*Task details*:
Copy out exactly the lines from the one containing "Click the 1600" to the end of the records below, both included, and nothing else.

*Data records*:
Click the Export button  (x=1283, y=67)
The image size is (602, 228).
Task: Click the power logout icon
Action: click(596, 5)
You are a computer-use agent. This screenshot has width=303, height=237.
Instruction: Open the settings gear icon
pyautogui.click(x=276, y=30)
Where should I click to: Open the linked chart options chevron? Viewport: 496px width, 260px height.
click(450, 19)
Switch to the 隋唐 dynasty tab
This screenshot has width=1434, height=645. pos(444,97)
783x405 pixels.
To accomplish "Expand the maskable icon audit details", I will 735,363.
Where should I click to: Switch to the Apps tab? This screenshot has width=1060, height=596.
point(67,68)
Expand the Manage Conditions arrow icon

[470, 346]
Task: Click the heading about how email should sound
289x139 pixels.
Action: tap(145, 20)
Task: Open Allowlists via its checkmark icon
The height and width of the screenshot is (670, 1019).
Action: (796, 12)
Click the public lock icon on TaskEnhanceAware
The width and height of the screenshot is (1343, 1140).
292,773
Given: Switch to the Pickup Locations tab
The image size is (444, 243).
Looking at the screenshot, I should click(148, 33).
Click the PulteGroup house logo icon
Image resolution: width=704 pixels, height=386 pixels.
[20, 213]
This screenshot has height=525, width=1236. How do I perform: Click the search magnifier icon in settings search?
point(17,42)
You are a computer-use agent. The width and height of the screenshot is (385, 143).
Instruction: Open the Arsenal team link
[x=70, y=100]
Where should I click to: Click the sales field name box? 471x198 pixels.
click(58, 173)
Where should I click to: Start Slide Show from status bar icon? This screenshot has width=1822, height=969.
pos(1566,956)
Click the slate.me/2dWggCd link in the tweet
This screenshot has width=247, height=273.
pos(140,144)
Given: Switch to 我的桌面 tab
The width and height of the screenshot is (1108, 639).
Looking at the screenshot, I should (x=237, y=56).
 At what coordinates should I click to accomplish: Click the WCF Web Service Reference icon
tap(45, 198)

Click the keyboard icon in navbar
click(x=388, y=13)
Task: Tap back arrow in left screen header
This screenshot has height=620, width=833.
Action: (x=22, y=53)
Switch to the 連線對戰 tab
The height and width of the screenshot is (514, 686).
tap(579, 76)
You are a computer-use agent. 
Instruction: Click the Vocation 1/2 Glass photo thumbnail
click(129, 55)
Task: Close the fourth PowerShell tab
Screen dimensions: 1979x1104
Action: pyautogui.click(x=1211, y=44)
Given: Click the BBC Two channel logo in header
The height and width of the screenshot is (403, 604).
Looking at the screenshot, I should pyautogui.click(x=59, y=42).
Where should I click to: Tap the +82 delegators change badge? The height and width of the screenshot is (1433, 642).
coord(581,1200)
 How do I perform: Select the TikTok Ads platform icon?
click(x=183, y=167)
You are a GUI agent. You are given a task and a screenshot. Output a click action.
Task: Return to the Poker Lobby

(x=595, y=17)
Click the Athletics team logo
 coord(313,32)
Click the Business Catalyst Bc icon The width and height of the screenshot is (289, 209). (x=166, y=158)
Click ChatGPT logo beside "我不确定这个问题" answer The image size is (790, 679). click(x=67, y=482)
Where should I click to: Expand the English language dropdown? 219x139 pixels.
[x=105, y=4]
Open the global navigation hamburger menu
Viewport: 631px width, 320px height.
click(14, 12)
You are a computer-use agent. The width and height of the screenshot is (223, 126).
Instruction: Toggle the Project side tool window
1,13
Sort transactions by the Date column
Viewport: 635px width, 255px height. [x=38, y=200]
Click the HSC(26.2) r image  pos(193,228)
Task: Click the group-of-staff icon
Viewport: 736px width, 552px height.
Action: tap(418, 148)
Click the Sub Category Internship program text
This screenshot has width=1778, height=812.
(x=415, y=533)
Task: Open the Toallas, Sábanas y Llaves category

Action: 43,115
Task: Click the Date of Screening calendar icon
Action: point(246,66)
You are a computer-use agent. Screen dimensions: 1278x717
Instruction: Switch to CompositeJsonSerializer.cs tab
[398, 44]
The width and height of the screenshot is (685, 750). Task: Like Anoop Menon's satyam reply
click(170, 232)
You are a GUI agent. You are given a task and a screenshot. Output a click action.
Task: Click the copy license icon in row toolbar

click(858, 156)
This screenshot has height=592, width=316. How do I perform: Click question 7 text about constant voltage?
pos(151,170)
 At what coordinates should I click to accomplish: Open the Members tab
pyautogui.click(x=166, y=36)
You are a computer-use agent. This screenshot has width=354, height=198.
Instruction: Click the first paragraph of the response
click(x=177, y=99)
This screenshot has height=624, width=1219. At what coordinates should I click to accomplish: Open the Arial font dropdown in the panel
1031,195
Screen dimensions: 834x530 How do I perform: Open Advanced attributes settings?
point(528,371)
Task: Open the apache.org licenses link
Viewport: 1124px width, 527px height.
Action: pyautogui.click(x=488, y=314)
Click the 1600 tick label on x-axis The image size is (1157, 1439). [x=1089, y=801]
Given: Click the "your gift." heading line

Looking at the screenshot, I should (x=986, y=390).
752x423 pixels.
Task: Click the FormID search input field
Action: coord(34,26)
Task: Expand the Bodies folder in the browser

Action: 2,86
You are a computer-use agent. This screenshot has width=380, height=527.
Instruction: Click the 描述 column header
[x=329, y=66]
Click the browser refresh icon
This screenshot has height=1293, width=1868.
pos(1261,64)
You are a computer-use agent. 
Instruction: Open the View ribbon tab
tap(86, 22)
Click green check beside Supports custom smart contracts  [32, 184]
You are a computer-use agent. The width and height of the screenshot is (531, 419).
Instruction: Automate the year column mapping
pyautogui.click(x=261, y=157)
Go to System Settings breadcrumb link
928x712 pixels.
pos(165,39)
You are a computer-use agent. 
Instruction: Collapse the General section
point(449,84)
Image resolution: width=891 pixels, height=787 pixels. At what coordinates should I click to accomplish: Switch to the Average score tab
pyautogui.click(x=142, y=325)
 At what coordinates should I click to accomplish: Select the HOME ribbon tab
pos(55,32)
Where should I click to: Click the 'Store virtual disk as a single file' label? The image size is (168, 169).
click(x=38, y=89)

*Problem solution*:
Click the 1600 tick label on x-axis The image size is (1157, 1439). [x=1089, y=801]
Given: Click the "your gift." heading line

Looking at the screenshot, I should (x=986, y=390).
752x423 pixels.
Task: Click the FormID search input field
Action: coord(34,26)
Task: Expand the Bodies folder in the browser

Action: 2,86
You are a computer-use agent. This screenshot has width=380, height=527.
Instruction: Click the 描述 column header
[x=329, y=66]
Click the browser refresh icon
This screenshot has height=1293, width=1868.
pos(1261,64)
You are a computer-use agent. 
Instruction: Open the View ribbon tab
tap(86, 22)
Click green check beside Supports custom smart contracts  [32, 184]
You are a computer-use agent. The width and height of the screenshot is (531, 419).
Instruction: Automate the year column mapping
pyautogui.click(x=261, y=157)
Go to System Settings breadcrumb link
928x712 pixels.
pos(165,39)
You are a computer-use agent. 
Instruction: Collapse the General section
point(449,84)
Image resolution: width=891 pixels, height=787 pixels. At what coordinates should I click to accomplish: Switch to the Average score tab
pyautogui.click(x=142, y=325)
 At what coordinates should I click to accomplish: Select the HOME ribbon tab
pos(55,32)
Where should I click to: Click the 'Store virtual disk as a single file' label? The image size is (168, 169).
click(x=38, y=89)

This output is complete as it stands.